[Task instructions] Transcribe the entries below exactly.

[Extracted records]

* * *

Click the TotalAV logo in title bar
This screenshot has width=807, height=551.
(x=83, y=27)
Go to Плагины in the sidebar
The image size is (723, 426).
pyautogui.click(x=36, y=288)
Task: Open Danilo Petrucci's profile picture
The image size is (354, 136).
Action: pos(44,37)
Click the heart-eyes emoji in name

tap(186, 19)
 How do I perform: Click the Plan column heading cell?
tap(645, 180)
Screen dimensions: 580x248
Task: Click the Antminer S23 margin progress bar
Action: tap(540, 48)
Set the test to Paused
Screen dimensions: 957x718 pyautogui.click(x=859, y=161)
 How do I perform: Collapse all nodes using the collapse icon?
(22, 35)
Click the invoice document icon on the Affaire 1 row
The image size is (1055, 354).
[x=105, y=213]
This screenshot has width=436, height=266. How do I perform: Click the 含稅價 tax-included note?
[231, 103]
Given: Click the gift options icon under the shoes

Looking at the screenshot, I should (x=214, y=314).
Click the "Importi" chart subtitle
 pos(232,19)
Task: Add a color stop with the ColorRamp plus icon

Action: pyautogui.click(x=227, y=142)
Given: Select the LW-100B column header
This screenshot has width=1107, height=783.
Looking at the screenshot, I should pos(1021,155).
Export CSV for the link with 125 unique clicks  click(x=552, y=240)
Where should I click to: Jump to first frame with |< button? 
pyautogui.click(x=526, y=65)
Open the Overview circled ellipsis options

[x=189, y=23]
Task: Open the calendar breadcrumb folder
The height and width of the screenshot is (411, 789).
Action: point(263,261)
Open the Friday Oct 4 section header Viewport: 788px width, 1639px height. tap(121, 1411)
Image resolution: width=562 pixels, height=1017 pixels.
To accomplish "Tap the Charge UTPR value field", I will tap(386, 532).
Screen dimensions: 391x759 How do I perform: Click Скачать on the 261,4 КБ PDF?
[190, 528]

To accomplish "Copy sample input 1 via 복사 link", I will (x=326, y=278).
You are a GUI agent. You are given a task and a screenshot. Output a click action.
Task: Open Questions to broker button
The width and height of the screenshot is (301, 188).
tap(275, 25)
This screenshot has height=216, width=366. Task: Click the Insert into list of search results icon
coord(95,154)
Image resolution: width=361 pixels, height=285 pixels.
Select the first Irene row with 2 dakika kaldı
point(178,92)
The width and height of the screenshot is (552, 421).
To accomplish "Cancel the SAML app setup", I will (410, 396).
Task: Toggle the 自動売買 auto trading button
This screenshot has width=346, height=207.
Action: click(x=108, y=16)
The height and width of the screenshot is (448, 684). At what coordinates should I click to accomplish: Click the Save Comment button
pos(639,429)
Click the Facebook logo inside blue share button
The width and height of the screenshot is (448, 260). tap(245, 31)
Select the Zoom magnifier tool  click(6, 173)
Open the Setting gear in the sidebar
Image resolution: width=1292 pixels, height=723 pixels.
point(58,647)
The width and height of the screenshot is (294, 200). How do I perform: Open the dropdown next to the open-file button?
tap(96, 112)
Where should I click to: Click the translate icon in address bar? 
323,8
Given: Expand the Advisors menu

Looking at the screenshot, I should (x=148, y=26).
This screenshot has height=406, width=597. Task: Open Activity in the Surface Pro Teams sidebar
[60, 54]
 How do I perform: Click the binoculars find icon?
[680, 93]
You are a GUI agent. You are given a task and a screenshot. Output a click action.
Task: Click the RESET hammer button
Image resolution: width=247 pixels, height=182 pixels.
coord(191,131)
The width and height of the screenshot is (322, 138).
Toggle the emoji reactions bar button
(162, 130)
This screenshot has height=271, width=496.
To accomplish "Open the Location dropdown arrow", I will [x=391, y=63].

* * *

[Written answer]
Click the TotalAV logo in title bar
This screenshot has width=807, height=551.
(x=83, y=27)
Go to Плагины in the sidebar
The image size is (723, 426).
pyautogui.click(x=36, y=288)
Task: Open Danilo Petrucci's profile picture
The image size is (354, 136).
Action: pos(44,37)
Click the heart-eyes emoji in name

tap(186, 19)
 How do I perform: Click the Plan column heading cell?
tap(645, 180)
Screen dimensions: 580x248
Task: Click the Antminer S23 margin progress bar
Action: tap(540, 48)
Set the test to Paused
Screen dimensions: 957x718 pyautogui.click(x=859, y=161)
 How do I perform: Collapse all nodes using the collapse icon?
(22, 35)
Click the invoice document icon on the Affaire 1 row
The image size is (1055, 354).
[x=105, y=213]
This screenshot has width=436, height=266. How do I perform: Click the 含稅價 tax-included note?
[231, 103]
Given: Click the gift options icon under the shoes

Looking at the screenshot, I should (x=214, y=314).
Click the "Importi" chart subtitle
 pos(232,19)
Task: Add a color stop with the ColorRamp plus icon

Action: pyautogui.click(x=227, y=142)
Given: Select the LW-100B column header
This screenshot has width=1107, height=783.
Looking at the screenshot, I should pos(1021,155).
Export CSV for the link with 125 unique clicks  click(x=552, y=240)
Where should I click to: Jump to first frame with |< button? 
pyautogui.click(x=526, y=65)
Open the Overview circled ellipsis options

[x=189, y=23]
Task: Open the calendar breadcrumb folder
The height and width of the screenshot is (411, 789).
Action: point(263,261)
Open the Friday Oct 4 section header Viewport: 788px width, 1639px height. tap(121, 1411)
Image resolution: width=562 pixels, height=1017 pixels.
To accomplish "Tap the Charge UTPR value field", I will tap(386, 532).
Screen dimensions: 391x759 How do I perform: Click Скачать on the 261,4 КБ PDF?
[190, 528]

To accomplish "Copy sample input 1 via 복사 link", I will (x=326, y=278).
You are a GUI agent. You are given a task and a screenshot. Output a click action.
Task: Open Questions to broker button
The width and height of the screenshot is (301, 188).
tap(275, 25)
This screenshot has height=216, width=366. Task: Click the Insert into list of search results icon
coord(95,154)
Image resolution: width=361 pixels, height=285 pixels.
Select the first Irene row with 2 dakika kaldı
point(178,92)
The width and height of the screenshot is (552, 421).
To accomplish "Cancel the SAML app setup", I will (410, 396).
Task: Toggle the 自動売買 auto trading button
This screenshot has width=346, height=207.
Action: click(x=108, y=16)
The height and width of the screenshot is (448, 684). At what coordinates should I click to accomplish: Click the Save Comment button
pos(639,429)
Click the Facebook logo inside blue share button
The width and height of the screenshot is (448, 260). tap(245, 31)
Select the Zoom magnifier tool  click(6, 173)
Open the Setting gear in the sidebar
Image resolution: width=1292 pixels, height=723 pixels.
point(58,647)
The width and height of the screenshot is (294, 200). How do I perform: Open the dropdown next to the open-file button?
tap(96, 112)
Where should I click to: Click the translate icon in address bar? 
323,8
Given: Expand the Advisors menu

Looking at the screenshot, I should (x=148, y=26).
This screenshot has height=406, width=597. Task: Open Activity in the Surface Pro Teams sidebar
[60, 54]
 How do I perform: Click the binoculars find icon?
[680, 93]
You are a GUI agent. You are given a task and a screenshot. Output a click action.
Task: Click the RESET hammer button
Image resolution: width=247 pixels, height=182 pixels.
coord(191,131)
The width and height of the screenshot is (322, 138).
Toggle the emoji reactions bar button
(162, 130)
This screenshot has height=271, width=496.
To accomplish "Open the Location dropdown arrow", I will [x=391, y=63].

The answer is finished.